[TASK DETAILS] Line by line, retype the material with nothing left out.

[RECORDED DATA]
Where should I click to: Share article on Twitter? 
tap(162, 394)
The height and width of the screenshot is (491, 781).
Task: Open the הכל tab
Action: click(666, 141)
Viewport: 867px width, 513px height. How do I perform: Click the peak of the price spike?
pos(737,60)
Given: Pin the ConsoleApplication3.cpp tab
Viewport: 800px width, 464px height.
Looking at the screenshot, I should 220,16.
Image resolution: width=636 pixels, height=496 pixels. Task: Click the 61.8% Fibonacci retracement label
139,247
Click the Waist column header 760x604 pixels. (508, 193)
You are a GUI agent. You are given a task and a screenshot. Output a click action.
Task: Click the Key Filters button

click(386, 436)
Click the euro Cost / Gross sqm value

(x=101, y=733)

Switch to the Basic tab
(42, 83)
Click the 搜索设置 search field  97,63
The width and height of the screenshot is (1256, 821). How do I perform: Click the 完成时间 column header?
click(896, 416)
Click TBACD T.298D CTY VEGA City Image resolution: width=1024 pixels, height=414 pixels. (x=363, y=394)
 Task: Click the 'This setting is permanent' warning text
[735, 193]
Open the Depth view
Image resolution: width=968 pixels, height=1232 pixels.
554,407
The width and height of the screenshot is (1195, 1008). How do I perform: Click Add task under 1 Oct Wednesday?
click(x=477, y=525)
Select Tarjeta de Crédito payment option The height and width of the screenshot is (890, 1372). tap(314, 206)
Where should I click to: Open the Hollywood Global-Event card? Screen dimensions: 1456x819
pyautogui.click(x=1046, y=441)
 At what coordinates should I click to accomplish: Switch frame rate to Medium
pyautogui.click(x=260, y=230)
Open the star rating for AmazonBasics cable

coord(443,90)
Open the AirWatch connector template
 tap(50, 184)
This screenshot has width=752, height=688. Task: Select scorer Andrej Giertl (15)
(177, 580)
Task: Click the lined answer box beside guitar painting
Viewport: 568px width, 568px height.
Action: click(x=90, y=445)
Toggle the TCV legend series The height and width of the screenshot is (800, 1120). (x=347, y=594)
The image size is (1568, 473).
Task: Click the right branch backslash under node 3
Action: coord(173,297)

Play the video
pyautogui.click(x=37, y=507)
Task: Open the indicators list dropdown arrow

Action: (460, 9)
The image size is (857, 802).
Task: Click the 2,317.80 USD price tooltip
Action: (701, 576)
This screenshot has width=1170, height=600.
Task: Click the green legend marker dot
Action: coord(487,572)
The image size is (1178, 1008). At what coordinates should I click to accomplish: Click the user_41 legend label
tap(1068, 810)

[RESPONSE AREA]
Where should I click to: Share article on Twitter? 
tap(162, 394)
The height and width of the screenshot is (491, 781).
Task: Open the הכל tab
Action: click(666, 141)
Viewport: 867px width, 513px height. How do I perform: Click the peak of the price spike?
pos(737,60)
Given: Pin the ConsoleApplication3.cpp tab
Viewport: 800px width, 464px height.
Looking at the screenshot, I should 220,16.
Image resolution: width=636 pixels, height=496 pixels. Task: Click the 61.8% Fibonacci retracement label
139,247
Click the Waist column header 760x604 pixels. (508, 193)
You are a GUI agent. You are given a task and a screenshot. Output a click action.
Task: Click the Key Filters button

click(386, 436)
Click the euro Cost / Gross sqm value

(x=101, y=733)

Switch to the Basic tab
(42, 83)
Click the 搜索设置 search field  97,63
The width and height of the screenshot is (1256, 821). How do I perform: Click the 完成时间 column header?
click(896, 416)
Click TBACD T.298D CTY VEGA City Image resolution: width=1024 pixels, height=414 pixels. (x=363, y=394)
 Task: Click the 'This setting is permanent' warning text
[735, 193]
Open the Depth view
Image resolution: width=968 pixels, height=1232 pixels.
554,407
The width and height of the screenshot is (1195, 1008). How do I perform: Click Add task under 1 Oct Wednesday?
click(x=477, y=525)
Select Tarjeta de Crédito payment option The height and width of the screenshot is (890, 1372). tap(314, 206)
Where should I click to: Open the Hollywood Global-Event card? Screen dimensions: 1456x819
pyautogui.click(x=1046, y=441)
 At what coordinates should I click to accomplish: Switch frame rate to Medium
pyautogui.click(x=260, y=230)
Open the star rating for AmazonBasics cable

coord(443,90)
Open the AirWatch connector template
 tap(50, 184)
This screenshot has width=752, height=688. Task: Select scorer Andrej Giertl (15)
(177, 580)
Task: Click the lined answer box beside guitar painting
Viewport: 568px width, 568px height.
Action: click(x=90, y=445)
Toggle the TCV legend series The height and width of the screenshot is (800, 1120). (x=347, y=594)
The image size is (1568, 473).
Task: Click the right branch backslash under node 3
Action: coord(173,297)

Play the video
pyautogui.click(x=37, y=507)
Task: Open the indicators list dropdown arrow

Action: (460, 9)
The image size is (857, 802).
Task: Click the 2,317.80 USD price tooltip
Action: (701, 576)
This screenshot has width=1170, height=600.
Task: Click the green legend marker dot
Action: coord(487,572)
The image size is (1178, 1008). At what coordinates should I click to accomplish: Click the user_41 legend label
tap(1068, 810)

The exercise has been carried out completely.